FUNCTIONAL CHANGES IN GASTRIC
MOTILITY AND SECRETION IN GASTRIC
DISEASES
Gastric secretion and motility vary considerably from one individual to another and in the same individual from time to time. In the stomachs of subjects in whom no disease of the upper gastrointestinal tract can be demonstrated, the emptying time of a standard meal may vary over 100% from the average, and the concentration of HCl (acid) secreted in the basal state or in response to the standard stimuli ranges from 0 to 100 mEq/L or more.
A
tendency to gastric hypertonicity and hypermotility is observed in many
duodenal ulcer patients. Initial emptying of a meal may be delayed for a
considerable time because of reflex antral spasm incited from the ulcerated
duodenal bulb; after the pressure by the active contractions of the stomach
overcomes the pyloroantral resistance, evacuation proceeds rapidly, so that the
final emptying time may be considerably shortened. The most important motility
change occurs when the ulcer area becomes inflamed and edematous, or scarred,
so that the gastric outlet is obstructed. After a preliminary period of
hypermotility, the stomach becomes atonic, a condition immediately recognized
roentgenographically with the first swallow of barium. The stomach, in cases of
duodenal ulcer, tends to secrete excessive acid, in both volume and
concentration, so that the average output of acid in duodenal ulcer
patients greatly exceeds the average of all other categories, including the
normal. The rare disease described by Ellison and Zollinger is characterized by
peptic ulceration in the upper intestine distal to the duodenal bulb and
secretion of enormous quantities of gastric acid.
It
is not certain whether hypersecretion exists before the duodenal ulcer starts
to develop, but it does persist after the ulcer heals. This may be due to an
underlying H. pylori infection affecting the inhibitory D cells of the
stomach secreting somatostatin that normally inhibits gastric acid secretion.
The
pain in duodenal ulcer is most often described as a gnawing or intense hunger
sensation, coming on characteristically from 1 to 2 hours after a meal.
The
pathophysiologic phenomena caused by a gastric ulcer depend on the site of the
ulcer in the stomach. The closer the ulcer is to the pylorus, the more the
manifestations resemble those of duodenal ulcer. In peptic ulcer of the lesser
curvature at or proximal to the incisure, gastric motility is not notably
altered from normal, except for some local
hypertonicity of the musculature at, and frequently opposite, the ulcer site.

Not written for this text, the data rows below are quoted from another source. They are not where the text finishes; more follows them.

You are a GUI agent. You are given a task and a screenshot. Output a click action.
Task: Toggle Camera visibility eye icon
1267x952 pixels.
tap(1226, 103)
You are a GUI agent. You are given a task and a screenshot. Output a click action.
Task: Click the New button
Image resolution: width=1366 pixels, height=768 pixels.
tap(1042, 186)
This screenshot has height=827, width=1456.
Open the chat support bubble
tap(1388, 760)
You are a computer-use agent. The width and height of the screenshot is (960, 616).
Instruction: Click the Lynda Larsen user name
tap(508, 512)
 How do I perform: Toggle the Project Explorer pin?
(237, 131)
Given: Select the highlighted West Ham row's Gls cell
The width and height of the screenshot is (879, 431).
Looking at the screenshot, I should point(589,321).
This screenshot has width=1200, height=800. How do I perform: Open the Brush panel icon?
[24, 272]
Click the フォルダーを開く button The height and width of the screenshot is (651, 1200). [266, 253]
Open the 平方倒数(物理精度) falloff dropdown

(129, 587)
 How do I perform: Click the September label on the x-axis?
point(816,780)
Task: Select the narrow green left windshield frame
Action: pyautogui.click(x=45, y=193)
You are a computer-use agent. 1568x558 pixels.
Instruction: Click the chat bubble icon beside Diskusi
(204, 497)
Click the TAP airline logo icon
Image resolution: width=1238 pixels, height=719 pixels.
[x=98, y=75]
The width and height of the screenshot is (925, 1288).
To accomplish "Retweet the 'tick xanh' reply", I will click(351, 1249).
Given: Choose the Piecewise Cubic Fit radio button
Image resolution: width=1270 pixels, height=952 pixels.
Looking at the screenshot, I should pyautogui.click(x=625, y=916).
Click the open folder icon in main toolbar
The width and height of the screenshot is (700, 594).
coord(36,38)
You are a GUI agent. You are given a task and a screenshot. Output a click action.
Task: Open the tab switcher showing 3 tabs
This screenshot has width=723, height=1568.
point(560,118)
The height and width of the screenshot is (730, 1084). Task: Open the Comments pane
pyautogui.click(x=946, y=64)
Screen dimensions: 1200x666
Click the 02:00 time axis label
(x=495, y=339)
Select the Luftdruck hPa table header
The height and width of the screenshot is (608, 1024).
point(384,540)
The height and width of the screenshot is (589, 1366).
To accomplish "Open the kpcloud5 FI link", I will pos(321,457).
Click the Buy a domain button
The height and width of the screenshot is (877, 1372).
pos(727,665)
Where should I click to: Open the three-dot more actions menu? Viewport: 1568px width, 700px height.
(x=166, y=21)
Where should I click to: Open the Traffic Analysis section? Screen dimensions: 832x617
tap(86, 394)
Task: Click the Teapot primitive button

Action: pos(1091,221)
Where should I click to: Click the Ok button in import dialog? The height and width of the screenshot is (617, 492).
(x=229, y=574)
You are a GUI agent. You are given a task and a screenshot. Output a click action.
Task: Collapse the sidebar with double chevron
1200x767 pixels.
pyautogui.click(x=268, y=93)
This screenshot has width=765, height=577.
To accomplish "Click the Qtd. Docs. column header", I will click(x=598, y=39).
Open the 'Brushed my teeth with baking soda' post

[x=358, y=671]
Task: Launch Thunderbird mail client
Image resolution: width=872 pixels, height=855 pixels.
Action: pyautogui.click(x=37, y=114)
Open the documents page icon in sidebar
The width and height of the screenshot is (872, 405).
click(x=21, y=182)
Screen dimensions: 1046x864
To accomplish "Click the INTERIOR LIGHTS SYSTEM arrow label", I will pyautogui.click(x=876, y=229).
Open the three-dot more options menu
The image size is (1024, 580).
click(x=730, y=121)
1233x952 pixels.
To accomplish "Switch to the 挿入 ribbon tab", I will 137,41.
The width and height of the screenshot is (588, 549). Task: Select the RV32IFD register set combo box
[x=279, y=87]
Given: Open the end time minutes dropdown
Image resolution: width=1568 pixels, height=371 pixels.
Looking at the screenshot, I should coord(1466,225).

When the gastric emptying is delayed in a case of ulcer of the body of the
stomach, the presence of a coexisting duodenal ulcer should be suspected. The
gastric stasis resulting from chronic pyloric narrowing by a duodenal ulcer may
be a factor for formation of a gastric ulcer.
The pain of gastric ulcer tends to occur
relatively soon after eating, because the gastric acid content is in immediate
contact with the lesion. For this reason, smoothness and blandness of the diet
are much more important in a gastric than in a duodenal ulcer. Now that proton
pump inhibitors are used in treatment, eating a bland diet has become less
important.
GASTRIC
CANCER
Gastric
carcinoma is not characterized by any general motility pattern, except for the
obvious changes to be expected in an area of infiltration into muscle or where
the tumor produces obstruction.
GASTRIC
ATROPHY
In
atrophy of the gastric mucosa (schematically indicated in the picture by
a flattened mucosal surface, although the thinning of the mucosa by loss of the
normal glandular arrangement does not necessarily result in obliteration of the
rugal folds), the reduction in glandular elements results in greatly
diminished acid secretion and often no HCl secretion even with maximal stimulation.
The reduction of gastric acid results in a secondary elevation of the systemic
hormone gastrin, trying to signal to increase gastric acid secretion. Thus, an
elevated serum gastrin level may be seen in either Zollinger-Ellison syndrome
or pernicious anemia with its gastric atrophy. Differentiation of these two
entails the presence of ulcers in Zollinger-Ellison syndrome or measuring
gastric acidity (low in pernicious anemia but high in Zollinger-Ellison
syndrome). If motility is affected at all in gastric atrophy, it is in the
direction of a decrease.